Using our rule (now $m=2$): $\sin \theta = 2 \times \frac{400 \mathrm{nm}}{2500 \mathrm{nm}} = \frac{800}{2500} = 0.32$.
* **For the longest wavelength (red light, $\lambda = 700 \mathrm{nm}$):** This is where the second rainbow *ends*.
Using our rule (now $m=2$): $\sin \theta = 2 \times \frac{700 \mathrm{nm}}{2500 \mathrm{nm}} = \frac{1400}{2500} = 0.56$.
So, the second rainbow spreads from an angle where $\sin \theta$ is 0.32 (violet) to 0.56 (red).

5. **Compare the ranges to see if they overlap:**
* The first rainbow appears between $\sin \theta = 0.16$ and $\sin \theta = 0.28$.
* The second rainbow appears between $\sin \theta = 0.32$ and $\sin \theta = 0.56$.
Since the end of the first rainbow (0.28) is smaller than the beginning of the second rainbow (0.32), they don't touch or cross each other. So, the spectra do not overlap!

Alternative answer

Answer: No, the first- and second-order spectra do not overlap. Explain
This is a question about **diffraction gratings** and how different colors of light spread out. The solving step is:

1. **Figure out the spacing between the lines on the grating (d):**
The grating has 4000 lines per centimeter.
So, the distance between each line, $d = 1 \text{ cm} / 4000 = 0.00025 \text{ cm}$.
To make it easier to compare with wavelengths (which are in nanometers), let's convert $d$ to nanometers:
$d = 0.00025 \text{ cm} \times 10,000,000 \text{ nm/cm} = 2500 \text{ nm}$.

2. **Understand how light diffracts:**
The main rule for a diffraction grating is $d \sin \theta = m \lambda$.
This tells us that the angle ($\theta$) at which light spreads out depends on the spacing ($d$), the "order" ($m$, like 1st or 2nd), and the wavelength of light ($\lambda$).
For the spectra to overlap, the "end" of the first-order spectrum (the longest wavelength in the first order) must reach as far as or further than the "beginning" of the second-order spectrum (the shortest wavelength in the second order).

3. **Compare the "end" of the first order with the "beginning" of the second order:**
* **For the 1st order ($m=1$):** The longest wavelength is $700 \text{ nm}$.
The angle for this light is given by $\sin \theta_{1, \text{max}} = \frac{1 \times 700 \text{ nm}}{d}$.
* **For the 2nd order ($m=2$):** The shortest wavelength is $400 \text{ nm}$.
The angle for this light is given by $\sin \theta_{2, \text{min}} = \frac{2 \times 400 \text{ nm}}{d}$.

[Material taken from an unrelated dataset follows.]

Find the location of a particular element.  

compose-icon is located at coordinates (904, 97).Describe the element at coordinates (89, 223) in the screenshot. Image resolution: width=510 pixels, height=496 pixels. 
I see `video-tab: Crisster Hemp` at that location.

For overlap, we need $\sin \theta_{1, \text{max}}$ to be greater than or equal to $\sin \theta_{2, \text{min}}$.
So, we check if $\frac{1 \times 700 \text{ nm}}{d} \ge \frac{2 \times 400 \text{ nm}}{d}$.

4. **Do the comparison:**
Since 'd' is the same on both sides, we can just compare the top parts:
Is $1 \times 700 \text{ nm} \ge 2 \times 400 \text{ nm}$?
Is $700 \text{ nm} \ge 800 \text{ nm}$?

No, $700 \text{ nm}$ is not greater than or equal to $800 \text{ nm}$.

5. **Conclusion:**
Since the longest wavelength of the first order doesn't reach as far out as the shortest wavelength of the second order, the two spectra **do not overlap**. They are separated by a small gap.